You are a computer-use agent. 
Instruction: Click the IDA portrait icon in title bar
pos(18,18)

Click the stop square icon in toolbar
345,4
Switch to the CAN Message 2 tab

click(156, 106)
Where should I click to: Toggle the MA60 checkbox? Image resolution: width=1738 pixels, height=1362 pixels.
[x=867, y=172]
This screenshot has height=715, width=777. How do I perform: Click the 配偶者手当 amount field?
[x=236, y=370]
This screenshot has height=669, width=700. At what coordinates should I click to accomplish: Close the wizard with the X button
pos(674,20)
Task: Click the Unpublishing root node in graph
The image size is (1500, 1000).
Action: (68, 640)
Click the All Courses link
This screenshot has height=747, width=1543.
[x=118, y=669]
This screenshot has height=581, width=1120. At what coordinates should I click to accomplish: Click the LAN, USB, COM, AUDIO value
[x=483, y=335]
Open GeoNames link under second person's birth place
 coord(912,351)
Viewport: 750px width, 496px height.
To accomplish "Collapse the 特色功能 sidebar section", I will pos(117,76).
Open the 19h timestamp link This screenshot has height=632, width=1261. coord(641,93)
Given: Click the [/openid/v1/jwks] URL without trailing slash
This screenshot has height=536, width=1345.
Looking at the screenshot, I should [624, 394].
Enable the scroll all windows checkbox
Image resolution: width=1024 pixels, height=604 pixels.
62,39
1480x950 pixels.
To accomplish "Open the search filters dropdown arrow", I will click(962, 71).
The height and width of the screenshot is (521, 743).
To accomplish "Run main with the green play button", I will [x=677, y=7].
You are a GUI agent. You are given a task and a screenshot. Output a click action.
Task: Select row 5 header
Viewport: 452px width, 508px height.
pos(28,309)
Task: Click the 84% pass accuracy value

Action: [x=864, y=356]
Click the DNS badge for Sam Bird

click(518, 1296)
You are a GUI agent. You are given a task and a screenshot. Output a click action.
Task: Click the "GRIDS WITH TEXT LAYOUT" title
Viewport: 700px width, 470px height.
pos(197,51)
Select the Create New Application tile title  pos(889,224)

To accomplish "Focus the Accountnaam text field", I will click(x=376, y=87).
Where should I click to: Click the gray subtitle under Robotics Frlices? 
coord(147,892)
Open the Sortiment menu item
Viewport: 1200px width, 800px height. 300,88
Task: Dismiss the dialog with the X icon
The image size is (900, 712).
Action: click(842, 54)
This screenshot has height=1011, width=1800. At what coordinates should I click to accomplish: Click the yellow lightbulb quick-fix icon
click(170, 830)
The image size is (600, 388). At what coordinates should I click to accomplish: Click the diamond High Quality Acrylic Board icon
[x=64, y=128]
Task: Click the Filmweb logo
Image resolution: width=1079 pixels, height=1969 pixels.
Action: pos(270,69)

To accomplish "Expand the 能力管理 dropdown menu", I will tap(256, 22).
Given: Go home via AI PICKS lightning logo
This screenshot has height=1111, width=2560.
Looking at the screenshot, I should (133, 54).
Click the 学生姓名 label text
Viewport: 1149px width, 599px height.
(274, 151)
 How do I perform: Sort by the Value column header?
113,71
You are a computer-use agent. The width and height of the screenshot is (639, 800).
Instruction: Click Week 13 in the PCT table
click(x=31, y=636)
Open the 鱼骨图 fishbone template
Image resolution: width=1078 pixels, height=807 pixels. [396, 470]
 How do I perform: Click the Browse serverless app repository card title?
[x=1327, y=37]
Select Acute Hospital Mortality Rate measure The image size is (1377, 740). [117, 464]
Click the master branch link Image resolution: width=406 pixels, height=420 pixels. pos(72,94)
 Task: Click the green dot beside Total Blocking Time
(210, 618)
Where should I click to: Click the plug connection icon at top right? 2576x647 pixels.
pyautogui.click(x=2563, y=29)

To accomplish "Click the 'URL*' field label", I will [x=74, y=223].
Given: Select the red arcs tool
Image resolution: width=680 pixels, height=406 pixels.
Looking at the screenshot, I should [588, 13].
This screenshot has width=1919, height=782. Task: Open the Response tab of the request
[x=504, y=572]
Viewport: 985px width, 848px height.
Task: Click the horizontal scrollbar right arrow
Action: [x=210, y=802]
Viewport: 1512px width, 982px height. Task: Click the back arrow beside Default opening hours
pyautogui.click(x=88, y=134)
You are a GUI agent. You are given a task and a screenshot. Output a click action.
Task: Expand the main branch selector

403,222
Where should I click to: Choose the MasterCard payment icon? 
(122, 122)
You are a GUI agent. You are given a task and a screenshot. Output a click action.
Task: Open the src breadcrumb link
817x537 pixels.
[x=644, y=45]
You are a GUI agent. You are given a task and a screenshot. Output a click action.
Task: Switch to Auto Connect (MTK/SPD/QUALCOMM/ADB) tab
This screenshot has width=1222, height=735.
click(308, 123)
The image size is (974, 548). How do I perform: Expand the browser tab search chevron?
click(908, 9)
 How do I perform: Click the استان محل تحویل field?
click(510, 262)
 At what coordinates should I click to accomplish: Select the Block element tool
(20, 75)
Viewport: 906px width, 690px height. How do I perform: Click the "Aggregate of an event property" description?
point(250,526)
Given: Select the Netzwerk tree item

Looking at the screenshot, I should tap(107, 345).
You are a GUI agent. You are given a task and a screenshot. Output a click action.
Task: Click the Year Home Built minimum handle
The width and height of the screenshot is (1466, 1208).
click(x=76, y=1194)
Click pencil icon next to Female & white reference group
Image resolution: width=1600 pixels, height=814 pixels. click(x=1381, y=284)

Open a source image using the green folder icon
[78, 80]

• What the exercise asks:
Repeat each entry above exactly as shown.

• Solution to the problem:
You are a computer-use agent. 
Instruction: Click the IDA portrait icon in title bar
pos(18,18)

Click the stop square icon in toolbar
345,4
Switch to the CAN Message 2 tab

click(156, 106)
Where should I click to: Toggle the MA60 checkbox? Image resolution: width=1738 pixels, height=1362 pixels.
[x=867, y=172]
This screenshot has height=715, width=777. How do I perform: Click the 配偶者手当 amount field?
[x=236, y=370]
This screenshot has height=669, width=700. At what coordinates should I click to accomplish: Close the wizard with the X button
pos(674,20)
Task: Click the Unpublishing root node in graph
The image size is (1500, 1000).
Action: (68, 640)
Click the All Courses link
This screenshot has height=747, width=1543.
[x=118, y=669]
This screenshot has height=581, width=1120. At what coordinates should I click to accomplish: Click the LAN, USB, COM, AUDIO value
[x=483, y=335]
Open GeoNames link under second person's birth place
 coord(912,351)
Viewport: 750px width, 496px height.
To accomplish "Collapse the 特色功能 sidebar section", I will pos(117,76).
Open the 19h timestamp link This screenshot has height=632, width=1261. coord(641,93)
Given: Click the [/openid/v1/jwks] URL without trailing slash
This screenshot has height=536, width=1345.
Looking at the screenshot, I should [624, 394].
Enable the scroll all windows checkbox
Image resolution: width=1024 pixels, height=604 pixels.
62,39
1480x950 pixels.
To accomplish "Open the search filters dropdown arrow", I will click(962, 71).
The height and width of the screenshot is (521, 743).
To accomplish "Run main with the green play button", I will [x=677, y=7].
You are a GUI agent. You are given a task and a screenshot. Output a click action.
Task: Select row 5 header
Viewport: 452px width, 508px height.
pos(28,309)
Task: Click the 84% pass accuracy value

Action: [x=864, y=356]
Click the DNS badge for Sam Bird

click(518, 1296)
You are a GUI agent. You are given a task and a screenshot. Output a click action.
Task: Click the "GRIDS WITH TEXT LAYOUT" title
Viewport: 700px width, 470px height.
pos(197,51)
Select the Create New Application tile title  pos(889,224)

To accomplish "Focus the Accountnaam text field", I will click(x=376, y=87).
Where should I click to: Click the gray subtitle under Robotics Frlices? 
coord(147,892)
Open the Sortiment menu item
Viewport: 1200px width, 800px height. 300,88
Task: Dismiss the dialog with the X icon
The image size is (900, 712).
Action: click(842, 54)
This screenshot has height=1011, width=1800. At what coordinates should I click to accomplish: Click the yellow lightbulb quick-fix icon
click(170, 830)
The image size is (600, 388). At what coordinates should I click to accomplish: Click the diamond High Quality Acrylic Board icon
[x=64, y=128]
Task: Click the Filmweb logo
Image resolution: width=1079 pixels, height=1969 pixels.
Action: pos(270,69)

To accomplish "Expand the 能力管理 dropdown menu", I will tap(256, 22).
Given: Go home via AI PICKS lightning logo
This screenshot has height=1111, width=2560.
Looking at the screenshot, I should (133, 54).
Click the 学生姓名 label text
Viewport: 1149px width, 599px height.
(274, 151)
 How do I perform: Sort by the Value column header?
113,71
You are a computer-use agent. The width and height of the screenshot is (639, 800).
Instruction: Click Week 13 in the PCT table
click(x=31, y=636)
Open the 鱼骨图 fishbone template
Image resolution: width=1078 pixels, height=807 pixels. [396, 470]
 How do I perform: Click the Browse serverless app repository card title?
[x=1327, y=37]
Select Acute Hospital Mortality Rate measure The image size is (1377, 740). [117, 464]
Click the master branch link Image resolution: width=406 pixels, height=420 pixels. pos(72,94)
 Task: Click the green dot beside Total Blocking Time
(210, 618)
Where should I click to: Click the plug connection icon at top right? 2576x647 pixels.
pyautogui.click(x=2563, y=29)

To accomplish "Click the 'URL*' field label", I will [x=74, y=223].
Given: Select the red arcs tool
Image resolution: width=680 pixels, height=406 pixels.
Looking at the screenshot, I should [588, 13].
This screenshot has width=1919, height=782. Task: Open the Response tab of the request
[x=504, y=572]
Viewport: 985px width, 848px height.
Task: Click the horizontal scrollbar right arrow
Action: [x=210, y=802]
Viewport: 1512px width, 982px height. Task: Click the back arrow beside Default opening hours
pyautogui.click(x=88, y=134)
You are a GUI agent. You are given a task and a screenshot. Output a click action.
Task: Expand the main branch selector

403,222
Where should I click to: Choose the MasterCard payment icon? 
(122, 122)
You are a GUI agent. You are given a task and a screenshot. Output a click action.
Task: Open the src breadcrumb link
817x537 pixels.
[x=644, y=45]
You are a GUI agent. You are given a task and a screenshot. Output a click action.
Task: Switch to Auto Connect (MTK/SPD/QUALCOMM/ADB) tab
This screenshot has width=1222, height=735.
click(308, 123)
The image size is (974, 548). How do I perform: Expand the browser tab search chevron?
click(908, 9)
 How do I perform: Click the استان محل تحویل field?
click(510, 262)
 At what coordinates should I click to accomplish: Select the Block element tool
(20, 75)
Viewport: 906px width, 690px height. How do I perform: Click the "Aggregate of an event property" description?
point(250,526)
Given: Select the Netzwerk tree item

Looking at the screenshot, I should tap(107, 345).
You are a GUI agent. You are given a task and a screenshot. Output a click action.
Task: Click the Year Home Built minimum handle
The width and height of the screenshot is (1466, 1208).
click(x=76, y=1194)
Click pencil icon next to Female & white reference group
Image resolution: width=1600 pixels, height=814 pixels. click(x=1381, y=284)

Open a source image using the green folder icon
[78, 80]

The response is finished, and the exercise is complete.